Can anyone suggest stores or boutiques where one may purchase pans, pots, or miscellaneous food preparation supplies in Paris?
The only place to go!
E. Dehillerin is the best known. It's in Les Halles on rue Coquillierres near the end of rue Montorgueil.
I think that also any of the big department stores would fill the bill. Au Printemps, Galeries Lafayette or BHV.
Indeed Norma, we don’t know if it’s for ordinary food prep, or if the OP is looking to bring back restaurant quality equipment. Department stores have a nice selection; Dehillerin is where chefs and foodies go. BTW, I bought most of my pans at Dehillerin back in the 1980s and still use them daily. Big, heavy suckers that we shipped over when we moved.
Yes, I have shopped at Dehillerin, too, a long time ago. I bought a couple of very expensive knives there. which proved to be rather poor, unfortunately, but the experience of shopping there was fun., even if personal attention was non-existent.
If the goal is first rate equipment Dehillerin. We got cheap restaurant quality steak knives there for about 2 Euro each a decade ago that we love and are going strong. On the other hand, they have very high end pots and pans and knives. They do a lot of restaurant supply. BHV has the same stuff you will find in the US but it is more expensive. There are other restaurant supply stores, but I can't recall names right now.
Now when we are in Paris in an apartment and discover gaps in the kitchen we go to little shops in Paris where you can get cheap supplies. There are many near Chateaux Rouge metro and well, pretty much all over except expensive shopping streets or districts. Monoprix is also good for the odd plate or glass but they are pricier than these little shops. We have bought mixing bowls, storage containers, measuring cups, a frying pan for very little at this type shop; they are usually run by immigrants (although not always) and are usually very narrow with two long narrow aisles past, plates, pots and pans, cleaning supplies, coffee pots etc etc. When you see them they often have a little bit of luggage, an ironing board, etc in the window.
This list compiled by David Lebovitz is pretty useful:
Ah, the seduction of Dehillerin. Where you forget what your life really is like, imagine that you'll return home to make elaborate dishes, and buy things that you will never use.
Exhibit A) A mandoline that sat in a drawer for a few years. I finally used it, discovered it worthless on my zucchini but very good at shredding my fingers. I pitched it rather than sending it to Goodwill. No need to injure others.

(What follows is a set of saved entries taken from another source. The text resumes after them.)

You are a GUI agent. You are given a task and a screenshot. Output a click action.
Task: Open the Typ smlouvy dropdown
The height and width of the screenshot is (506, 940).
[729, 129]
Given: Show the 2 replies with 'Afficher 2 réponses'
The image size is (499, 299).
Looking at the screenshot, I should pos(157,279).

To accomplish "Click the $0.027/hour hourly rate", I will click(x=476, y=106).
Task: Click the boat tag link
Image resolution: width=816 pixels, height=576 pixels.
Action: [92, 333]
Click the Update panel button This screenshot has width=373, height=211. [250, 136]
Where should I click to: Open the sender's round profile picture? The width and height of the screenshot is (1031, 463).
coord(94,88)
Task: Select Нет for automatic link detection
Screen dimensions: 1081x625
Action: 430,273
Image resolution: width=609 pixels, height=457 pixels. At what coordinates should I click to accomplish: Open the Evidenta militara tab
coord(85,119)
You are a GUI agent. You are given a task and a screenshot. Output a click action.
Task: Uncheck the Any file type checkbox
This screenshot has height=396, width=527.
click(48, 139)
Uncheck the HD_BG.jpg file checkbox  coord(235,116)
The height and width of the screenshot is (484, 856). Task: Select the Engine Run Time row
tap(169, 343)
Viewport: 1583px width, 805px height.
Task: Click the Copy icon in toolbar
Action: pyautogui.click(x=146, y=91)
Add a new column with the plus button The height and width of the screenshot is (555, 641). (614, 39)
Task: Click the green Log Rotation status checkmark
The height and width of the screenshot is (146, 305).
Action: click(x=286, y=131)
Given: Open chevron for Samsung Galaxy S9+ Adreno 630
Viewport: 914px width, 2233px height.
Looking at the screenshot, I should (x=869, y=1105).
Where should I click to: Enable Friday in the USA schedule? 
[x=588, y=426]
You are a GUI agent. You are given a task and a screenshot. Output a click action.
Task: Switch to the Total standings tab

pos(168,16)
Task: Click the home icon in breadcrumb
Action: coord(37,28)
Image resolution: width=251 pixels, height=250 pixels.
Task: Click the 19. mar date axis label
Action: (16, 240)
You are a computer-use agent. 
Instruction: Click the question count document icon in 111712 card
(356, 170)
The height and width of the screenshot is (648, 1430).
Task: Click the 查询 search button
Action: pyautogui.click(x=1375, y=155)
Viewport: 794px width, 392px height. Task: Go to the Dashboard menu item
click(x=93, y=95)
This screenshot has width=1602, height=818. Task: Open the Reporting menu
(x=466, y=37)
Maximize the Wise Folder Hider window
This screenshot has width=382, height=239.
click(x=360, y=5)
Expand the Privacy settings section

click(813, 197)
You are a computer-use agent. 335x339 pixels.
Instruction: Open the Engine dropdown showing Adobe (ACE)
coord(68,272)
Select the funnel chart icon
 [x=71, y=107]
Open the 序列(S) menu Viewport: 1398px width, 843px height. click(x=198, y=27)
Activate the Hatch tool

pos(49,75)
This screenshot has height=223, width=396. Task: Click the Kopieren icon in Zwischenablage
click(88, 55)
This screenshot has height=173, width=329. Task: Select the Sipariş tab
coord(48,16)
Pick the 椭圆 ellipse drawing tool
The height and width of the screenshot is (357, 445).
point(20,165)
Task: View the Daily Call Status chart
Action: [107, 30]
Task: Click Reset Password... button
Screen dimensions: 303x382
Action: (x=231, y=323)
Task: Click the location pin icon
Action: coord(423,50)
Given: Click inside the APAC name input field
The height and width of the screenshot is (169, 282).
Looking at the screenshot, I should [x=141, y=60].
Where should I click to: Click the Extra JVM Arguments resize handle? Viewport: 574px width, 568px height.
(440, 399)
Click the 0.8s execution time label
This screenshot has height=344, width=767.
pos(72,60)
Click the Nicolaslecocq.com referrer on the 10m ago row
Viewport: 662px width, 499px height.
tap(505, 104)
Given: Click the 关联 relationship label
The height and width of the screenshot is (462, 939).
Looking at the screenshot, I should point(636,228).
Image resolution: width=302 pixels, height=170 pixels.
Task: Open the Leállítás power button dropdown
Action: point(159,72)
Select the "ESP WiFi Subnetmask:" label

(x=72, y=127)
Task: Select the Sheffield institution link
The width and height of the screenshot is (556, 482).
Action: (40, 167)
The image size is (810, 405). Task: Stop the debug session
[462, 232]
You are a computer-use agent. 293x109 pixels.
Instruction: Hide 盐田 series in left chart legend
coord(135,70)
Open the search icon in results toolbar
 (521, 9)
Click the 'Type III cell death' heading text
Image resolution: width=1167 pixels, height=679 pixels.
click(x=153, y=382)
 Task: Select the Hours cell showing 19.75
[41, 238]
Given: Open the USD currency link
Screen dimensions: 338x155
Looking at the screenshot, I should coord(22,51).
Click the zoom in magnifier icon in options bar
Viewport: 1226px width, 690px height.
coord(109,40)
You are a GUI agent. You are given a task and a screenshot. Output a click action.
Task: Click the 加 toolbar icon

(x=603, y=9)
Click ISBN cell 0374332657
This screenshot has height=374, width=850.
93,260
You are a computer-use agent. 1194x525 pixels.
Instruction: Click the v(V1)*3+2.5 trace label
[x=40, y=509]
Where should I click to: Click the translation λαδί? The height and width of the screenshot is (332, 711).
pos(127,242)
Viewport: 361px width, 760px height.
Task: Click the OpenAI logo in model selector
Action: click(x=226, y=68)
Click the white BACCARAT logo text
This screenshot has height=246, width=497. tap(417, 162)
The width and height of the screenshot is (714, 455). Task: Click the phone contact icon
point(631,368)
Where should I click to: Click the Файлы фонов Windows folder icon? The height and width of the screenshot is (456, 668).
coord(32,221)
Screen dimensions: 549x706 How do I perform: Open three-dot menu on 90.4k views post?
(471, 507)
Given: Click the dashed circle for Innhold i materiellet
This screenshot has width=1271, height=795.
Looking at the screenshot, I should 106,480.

Exhibit B) A nice tart pan. I haven't used it yet. Still won't part with it. Someday I'll make a tarte citron.
Exhibit C) A set of individual ramekins for creme brulee. This was my daughter's purchase, but they're still in my cupboard. Never used. We must be waiting for the propane torch.
Exhibit D) Several knives for us and others that we had shipped home. Now these we do use. We even ordered more.
Oh my - I also have purchased so many porcelain tarte pans and never used them! What I have used - many hundreds of times, is a covered, oval shaped, whole-chicken-sized oven baking crock, and I think it was the brand Emile Henry, purchased in the Galleries Lafayette. Weighs probably 5 pounds, but really worth it. I have roasted whole chickens in it, baked a boeuf bourguignon in it, and do a lot of scalloped potatoes in it.
Also may I recommend purchasing some lovely cotton or flax/linen kitchen towels down in the kitchen part of G. Lafayette- I use those all the time too. I have some cute ones that are striped with french words all over them - cute. They make great gifts too because they are easily transportable and useful.
Oh and also super-fatted olive-oil soap in raw squares. I use those for my shower in the winter. Not scented, but lots of moisture.
If you are really a kitchen professional, you go to E. Dehillerin.
If you are not going to use anything you bought there, you might as well go to BHV, when the sales are on.
Otherwise, if you want bulk food products, you go to G. Detou, around Les Halles.
Each trip to Paris we decide what needs to be replaced in the kitchen and then make out trip to
E. Dehillerin. It's good to have an idea of what you need as it is a little overwhelming. We have had assistance in English and the staff has always been very helpful and kind to us (I've read reports to the contrary). There are no prices on items but there is a sticker with a number that you take to the giant book by the register and look it up. If we are checking a bag home we always buy some pairing knives for gifts as they are less than 10USD.
If you purchase over 175 (i think) they will print the VAT paper work also which makes it easy at the airport as you just scan the bar code.
They have a large kitchen section in Galleries LaFayette. The only thing I've purchased was a few spices that aren't readily available at home. If you want daily use items, the supermarket size grocery stores have sections that sell kitchen ware (also good for lower cost spice choices). Most French aren't buying high end specialty products for their homes, they have things they use regularly in their kitchens - some of those seem unusual (quaint?) to us.